• _WHAT TO PRODUCE_: Please transcribe exactly, and only, the lines of the data below between the line holding "Open QR code link scanned at 21:51:21" and the line holding "Open notifications bell", inclusive.

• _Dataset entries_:
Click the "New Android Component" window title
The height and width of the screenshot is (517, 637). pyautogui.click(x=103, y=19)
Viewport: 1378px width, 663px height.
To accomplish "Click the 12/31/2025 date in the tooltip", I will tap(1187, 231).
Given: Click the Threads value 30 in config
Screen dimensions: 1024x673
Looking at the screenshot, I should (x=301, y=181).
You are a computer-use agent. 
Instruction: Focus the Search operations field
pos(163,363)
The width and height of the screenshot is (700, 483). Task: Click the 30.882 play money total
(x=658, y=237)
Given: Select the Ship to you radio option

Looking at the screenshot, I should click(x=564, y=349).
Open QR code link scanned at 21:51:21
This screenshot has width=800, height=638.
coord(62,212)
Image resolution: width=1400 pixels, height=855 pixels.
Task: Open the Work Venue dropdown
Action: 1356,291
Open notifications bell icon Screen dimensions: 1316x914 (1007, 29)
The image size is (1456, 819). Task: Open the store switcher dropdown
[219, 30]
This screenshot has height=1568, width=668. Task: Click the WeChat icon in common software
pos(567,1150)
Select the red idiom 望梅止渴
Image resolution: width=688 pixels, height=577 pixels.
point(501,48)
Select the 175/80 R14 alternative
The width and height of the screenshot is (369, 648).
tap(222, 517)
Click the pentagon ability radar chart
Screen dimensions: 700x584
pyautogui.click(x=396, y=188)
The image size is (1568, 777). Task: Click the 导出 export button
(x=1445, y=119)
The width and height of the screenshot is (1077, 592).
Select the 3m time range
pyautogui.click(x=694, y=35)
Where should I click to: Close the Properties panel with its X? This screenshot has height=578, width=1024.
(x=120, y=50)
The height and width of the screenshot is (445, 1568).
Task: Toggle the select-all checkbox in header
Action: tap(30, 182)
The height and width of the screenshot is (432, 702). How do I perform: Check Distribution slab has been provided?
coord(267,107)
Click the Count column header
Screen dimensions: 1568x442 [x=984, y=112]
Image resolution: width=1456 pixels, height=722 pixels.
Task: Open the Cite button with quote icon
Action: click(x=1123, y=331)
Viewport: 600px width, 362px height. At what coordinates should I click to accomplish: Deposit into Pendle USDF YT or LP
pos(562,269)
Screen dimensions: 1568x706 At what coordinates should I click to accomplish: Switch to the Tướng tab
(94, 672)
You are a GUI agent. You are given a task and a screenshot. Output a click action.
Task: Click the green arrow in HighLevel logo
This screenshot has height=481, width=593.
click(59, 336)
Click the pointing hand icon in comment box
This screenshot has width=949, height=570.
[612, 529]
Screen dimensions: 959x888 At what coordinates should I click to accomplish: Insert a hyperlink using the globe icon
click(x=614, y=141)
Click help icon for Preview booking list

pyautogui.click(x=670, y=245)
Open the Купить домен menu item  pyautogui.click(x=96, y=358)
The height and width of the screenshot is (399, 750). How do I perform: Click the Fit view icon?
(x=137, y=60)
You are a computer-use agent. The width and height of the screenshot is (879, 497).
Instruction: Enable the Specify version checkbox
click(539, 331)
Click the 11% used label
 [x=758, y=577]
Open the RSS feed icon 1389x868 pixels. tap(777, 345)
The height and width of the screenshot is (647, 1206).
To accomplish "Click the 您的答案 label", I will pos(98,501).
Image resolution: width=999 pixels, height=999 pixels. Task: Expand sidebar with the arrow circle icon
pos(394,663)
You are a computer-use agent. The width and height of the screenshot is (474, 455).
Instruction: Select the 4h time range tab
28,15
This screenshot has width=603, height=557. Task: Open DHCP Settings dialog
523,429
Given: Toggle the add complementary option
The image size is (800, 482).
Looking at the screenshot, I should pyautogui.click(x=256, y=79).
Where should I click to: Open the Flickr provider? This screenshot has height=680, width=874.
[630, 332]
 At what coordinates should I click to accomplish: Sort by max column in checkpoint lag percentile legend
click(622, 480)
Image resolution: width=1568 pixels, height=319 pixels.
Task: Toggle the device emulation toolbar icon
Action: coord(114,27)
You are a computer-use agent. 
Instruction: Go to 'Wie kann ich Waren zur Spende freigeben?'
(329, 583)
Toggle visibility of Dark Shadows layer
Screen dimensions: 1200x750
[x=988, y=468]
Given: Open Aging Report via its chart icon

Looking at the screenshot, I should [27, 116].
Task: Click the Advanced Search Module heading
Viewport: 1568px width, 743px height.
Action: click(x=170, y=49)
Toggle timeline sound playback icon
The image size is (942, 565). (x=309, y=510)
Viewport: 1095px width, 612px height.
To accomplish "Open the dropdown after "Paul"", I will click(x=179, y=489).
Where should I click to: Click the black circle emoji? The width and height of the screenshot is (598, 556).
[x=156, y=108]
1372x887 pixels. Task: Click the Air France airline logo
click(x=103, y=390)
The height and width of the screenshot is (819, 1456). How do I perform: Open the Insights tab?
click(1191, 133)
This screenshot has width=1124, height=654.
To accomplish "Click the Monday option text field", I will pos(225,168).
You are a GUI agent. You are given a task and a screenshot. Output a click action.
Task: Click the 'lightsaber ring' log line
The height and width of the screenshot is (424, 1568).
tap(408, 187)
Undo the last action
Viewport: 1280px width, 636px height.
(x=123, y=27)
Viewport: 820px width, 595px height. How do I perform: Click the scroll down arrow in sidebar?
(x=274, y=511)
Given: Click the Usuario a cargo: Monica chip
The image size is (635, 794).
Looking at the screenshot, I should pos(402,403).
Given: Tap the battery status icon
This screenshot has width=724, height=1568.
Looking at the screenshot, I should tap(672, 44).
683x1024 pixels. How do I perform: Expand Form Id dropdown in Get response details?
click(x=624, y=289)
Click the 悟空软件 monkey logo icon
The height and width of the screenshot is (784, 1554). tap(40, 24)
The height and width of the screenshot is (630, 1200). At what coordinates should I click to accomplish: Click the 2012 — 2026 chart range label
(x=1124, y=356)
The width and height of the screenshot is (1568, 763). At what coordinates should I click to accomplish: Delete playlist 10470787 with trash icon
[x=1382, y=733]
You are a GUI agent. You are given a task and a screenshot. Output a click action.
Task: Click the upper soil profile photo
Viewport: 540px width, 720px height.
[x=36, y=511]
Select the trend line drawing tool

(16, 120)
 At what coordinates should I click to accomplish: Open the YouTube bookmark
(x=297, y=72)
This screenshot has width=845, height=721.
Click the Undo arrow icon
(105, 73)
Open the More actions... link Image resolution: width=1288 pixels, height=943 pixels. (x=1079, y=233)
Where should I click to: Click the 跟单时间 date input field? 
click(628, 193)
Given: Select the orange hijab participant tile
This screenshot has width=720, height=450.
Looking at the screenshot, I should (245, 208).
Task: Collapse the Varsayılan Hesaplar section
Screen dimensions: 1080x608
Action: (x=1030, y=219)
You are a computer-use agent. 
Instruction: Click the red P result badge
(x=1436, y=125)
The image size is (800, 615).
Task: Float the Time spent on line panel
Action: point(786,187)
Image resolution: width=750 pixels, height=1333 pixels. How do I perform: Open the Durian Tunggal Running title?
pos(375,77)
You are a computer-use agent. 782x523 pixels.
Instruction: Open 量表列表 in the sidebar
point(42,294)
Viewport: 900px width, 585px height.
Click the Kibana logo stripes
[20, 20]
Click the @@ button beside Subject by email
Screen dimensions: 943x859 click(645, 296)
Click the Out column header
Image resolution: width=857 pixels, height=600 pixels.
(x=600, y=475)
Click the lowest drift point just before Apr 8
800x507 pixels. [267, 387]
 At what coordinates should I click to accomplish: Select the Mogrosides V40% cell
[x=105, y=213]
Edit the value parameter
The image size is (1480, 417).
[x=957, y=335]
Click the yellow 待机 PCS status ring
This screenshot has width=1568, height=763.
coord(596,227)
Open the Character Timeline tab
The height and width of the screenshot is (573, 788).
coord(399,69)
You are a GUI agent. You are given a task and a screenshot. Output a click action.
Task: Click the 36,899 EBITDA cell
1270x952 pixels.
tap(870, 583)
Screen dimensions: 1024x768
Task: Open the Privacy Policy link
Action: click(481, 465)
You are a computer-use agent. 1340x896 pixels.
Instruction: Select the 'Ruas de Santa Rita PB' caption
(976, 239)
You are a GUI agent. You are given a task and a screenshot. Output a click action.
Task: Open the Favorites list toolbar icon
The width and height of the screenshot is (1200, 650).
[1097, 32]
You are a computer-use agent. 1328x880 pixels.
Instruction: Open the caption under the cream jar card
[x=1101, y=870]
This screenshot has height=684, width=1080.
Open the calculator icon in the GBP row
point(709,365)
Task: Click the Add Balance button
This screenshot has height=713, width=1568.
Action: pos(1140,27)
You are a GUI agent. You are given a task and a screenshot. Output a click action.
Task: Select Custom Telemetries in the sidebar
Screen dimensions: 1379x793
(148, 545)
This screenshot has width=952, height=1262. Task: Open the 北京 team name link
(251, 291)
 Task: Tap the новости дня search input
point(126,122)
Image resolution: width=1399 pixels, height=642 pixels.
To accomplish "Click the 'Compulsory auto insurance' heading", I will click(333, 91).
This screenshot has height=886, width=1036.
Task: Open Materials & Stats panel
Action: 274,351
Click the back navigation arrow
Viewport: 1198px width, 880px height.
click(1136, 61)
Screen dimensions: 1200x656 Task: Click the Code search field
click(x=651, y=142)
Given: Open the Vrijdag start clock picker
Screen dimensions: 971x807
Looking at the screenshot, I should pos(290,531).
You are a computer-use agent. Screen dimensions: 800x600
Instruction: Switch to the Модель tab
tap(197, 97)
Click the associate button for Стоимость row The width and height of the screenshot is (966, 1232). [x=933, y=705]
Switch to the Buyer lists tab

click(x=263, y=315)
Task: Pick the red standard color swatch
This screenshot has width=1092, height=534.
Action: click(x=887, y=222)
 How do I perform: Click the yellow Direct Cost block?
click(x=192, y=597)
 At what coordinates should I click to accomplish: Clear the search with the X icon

• _YOUR SOLUTION_:
Open QR code link scanned at 21:51:21
This screenshot has width=800, height=638.
coord(62,212)
Image resolution: width=1400 pixels, height=855 pixels.
Task: Open the Work Venue dropdown
Action: 1356,291
Open notifications bell icon Screen dimensions: 1316x914 (1007, 29)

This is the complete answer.